**What to produce**: Pull out every line in the records below that contains the string "Instruction", copying each one in full. Case counts.

**Extracted records**:
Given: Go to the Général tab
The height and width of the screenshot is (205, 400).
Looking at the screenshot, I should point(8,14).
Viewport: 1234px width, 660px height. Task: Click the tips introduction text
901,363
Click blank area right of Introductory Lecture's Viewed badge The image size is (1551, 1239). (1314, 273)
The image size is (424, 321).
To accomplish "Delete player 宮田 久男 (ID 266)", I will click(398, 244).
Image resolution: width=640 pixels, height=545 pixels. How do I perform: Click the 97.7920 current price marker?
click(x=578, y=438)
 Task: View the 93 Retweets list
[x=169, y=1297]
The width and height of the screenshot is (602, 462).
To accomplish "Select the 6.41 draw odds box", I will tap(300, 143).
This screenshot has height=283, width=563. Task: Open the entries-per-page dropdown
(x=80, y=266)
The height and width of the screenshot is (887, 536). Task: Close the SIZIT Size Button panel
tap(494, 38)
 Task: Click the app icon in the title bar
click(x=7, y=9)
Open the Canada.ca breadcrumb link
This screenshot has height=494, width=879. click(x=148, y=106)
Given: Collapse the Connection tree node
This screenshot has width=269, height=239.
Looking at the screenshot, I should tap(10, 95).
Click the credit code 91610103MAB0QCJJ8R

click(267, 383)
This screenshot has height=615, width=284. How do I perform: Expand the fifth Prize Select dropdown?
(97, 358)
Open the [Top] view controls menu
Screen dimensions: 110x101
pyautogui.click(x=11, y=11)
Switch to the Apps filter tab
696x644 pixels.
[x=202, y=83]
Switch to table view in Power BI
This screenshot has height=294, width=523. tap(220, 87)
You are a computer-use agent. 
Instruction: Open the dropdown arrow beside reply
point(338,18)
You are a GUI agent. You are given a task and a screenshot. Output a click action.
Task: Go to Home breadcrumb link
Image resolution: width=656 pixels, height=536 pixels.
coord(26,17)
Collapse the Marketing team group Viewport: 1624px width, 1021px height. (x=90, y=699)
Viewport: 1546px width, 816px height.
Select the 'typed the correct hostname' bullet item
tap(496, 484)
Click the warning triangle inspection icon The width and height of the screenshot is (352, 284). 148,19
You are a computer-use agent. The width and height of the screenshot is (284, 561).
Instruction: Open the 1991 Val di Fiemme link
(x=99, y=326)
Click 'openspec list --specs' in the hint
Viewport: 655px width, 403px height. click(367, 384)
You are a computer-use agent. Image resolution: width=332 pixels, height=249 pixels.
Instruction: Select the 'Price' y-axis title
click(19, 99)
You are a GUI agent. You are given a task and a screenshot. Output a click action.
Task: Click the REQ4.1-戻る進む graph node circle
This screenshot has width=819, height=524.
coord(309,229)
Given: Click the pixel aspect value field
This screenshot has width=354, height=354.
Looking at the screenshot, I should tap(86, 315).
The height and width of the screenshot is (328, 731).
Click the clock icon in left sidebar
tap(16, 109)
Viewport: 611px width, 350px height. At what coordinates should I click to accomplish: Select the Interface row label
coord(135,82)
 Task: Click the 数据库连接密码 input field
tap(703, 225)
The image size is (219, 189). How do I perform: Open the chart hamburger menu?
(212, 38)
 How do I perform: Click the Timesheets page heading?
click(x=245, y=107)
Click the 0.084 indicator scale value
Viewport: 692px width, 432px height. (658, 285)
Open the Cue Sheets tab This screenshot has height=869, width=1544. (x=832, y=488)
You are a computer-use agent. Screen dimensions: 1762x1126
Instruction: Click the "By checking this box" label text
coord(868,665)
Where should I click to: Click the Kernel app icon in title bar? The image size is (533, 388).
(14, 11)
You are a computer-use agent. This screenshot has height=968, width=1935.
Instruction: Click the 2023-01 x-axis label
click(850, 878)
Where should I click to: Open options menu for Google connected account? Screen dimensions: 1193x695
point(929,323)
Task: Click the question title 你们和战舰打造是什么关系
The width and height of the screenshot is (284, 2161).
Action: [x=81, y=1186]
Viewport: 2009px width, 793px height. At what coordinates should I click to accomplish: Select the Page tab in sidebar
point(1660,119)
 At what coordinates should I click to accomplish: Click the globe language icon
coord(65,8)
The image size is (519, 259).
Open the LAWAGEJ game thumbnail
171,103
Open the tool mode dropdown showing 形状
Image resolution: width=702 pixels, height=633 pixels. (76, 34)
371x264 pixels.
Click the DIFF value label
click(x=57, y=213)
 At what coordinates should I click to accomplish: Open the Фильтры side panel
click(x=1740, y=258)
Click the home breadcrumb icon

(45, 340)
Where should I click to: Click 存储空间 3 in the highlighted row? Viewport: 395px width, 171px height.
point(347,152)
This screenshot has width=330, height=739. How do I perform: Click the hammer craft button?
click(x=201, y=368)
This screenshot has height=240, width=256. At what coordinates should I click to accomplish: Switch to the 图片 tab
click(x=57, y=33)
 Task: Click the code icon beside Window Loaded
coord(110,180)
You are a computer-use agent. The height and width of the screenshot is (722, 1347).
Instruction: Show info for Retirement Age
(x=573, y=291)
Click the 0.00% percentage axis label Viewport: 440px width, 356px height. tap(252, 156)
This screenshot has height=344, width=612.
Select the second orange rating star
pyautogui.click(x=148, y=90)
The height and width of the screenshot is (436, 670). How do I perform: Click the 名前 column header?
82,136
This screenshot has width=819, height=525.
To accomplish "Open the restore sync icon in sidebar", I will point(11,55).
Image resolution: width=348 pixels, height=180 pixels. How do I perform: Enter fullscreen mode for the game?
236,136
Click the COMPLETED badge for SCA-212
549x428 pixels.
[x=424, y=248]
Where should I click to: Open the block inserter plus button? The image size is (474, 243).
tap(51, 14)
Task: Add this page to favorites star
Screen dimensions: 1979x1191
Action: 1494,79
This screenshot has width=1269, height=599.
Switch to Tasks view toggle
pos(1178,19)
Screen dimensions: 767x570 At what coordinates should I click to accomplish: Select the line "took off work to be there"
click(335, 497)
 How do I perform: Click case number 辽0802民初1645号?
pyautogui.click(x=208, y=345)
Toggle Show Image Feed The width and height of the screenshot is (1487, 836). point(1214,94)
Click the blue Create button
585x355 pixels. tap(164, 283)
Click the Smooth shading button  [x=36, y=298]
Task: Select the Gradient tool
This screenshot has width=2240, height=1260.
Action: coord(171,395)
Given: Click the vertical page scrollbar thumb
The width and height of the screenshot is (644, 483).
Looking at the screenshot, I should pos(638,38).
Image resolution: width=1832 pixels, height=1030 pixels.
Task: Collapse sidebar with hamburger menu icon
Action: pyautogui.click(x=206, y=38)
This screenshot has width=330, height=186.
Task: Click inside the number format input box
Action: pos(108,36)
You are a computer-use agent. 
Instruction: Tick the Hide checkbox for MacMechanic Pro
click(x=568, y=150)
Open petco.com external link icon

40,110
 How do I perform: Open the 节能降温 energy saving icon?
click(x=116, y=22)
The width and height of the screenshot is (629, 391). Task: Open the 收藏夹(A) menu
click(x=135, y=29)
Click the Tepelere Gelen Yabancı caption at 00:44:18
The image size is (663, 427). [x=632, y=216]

**Solution**:
Instruction: Open the dropdown arrow beside reply
Instruction: Open the 1991 Val di Fiemme link
Instruction: Select the 'Price' y-axis title
Instruction: Click the "By checking this box" label text
Instruction: Click the 2023-01 x-axis label
Instruction: Show info for Retirement Age
Instruction: Tick the Hide checkbox for MacMechanic Pro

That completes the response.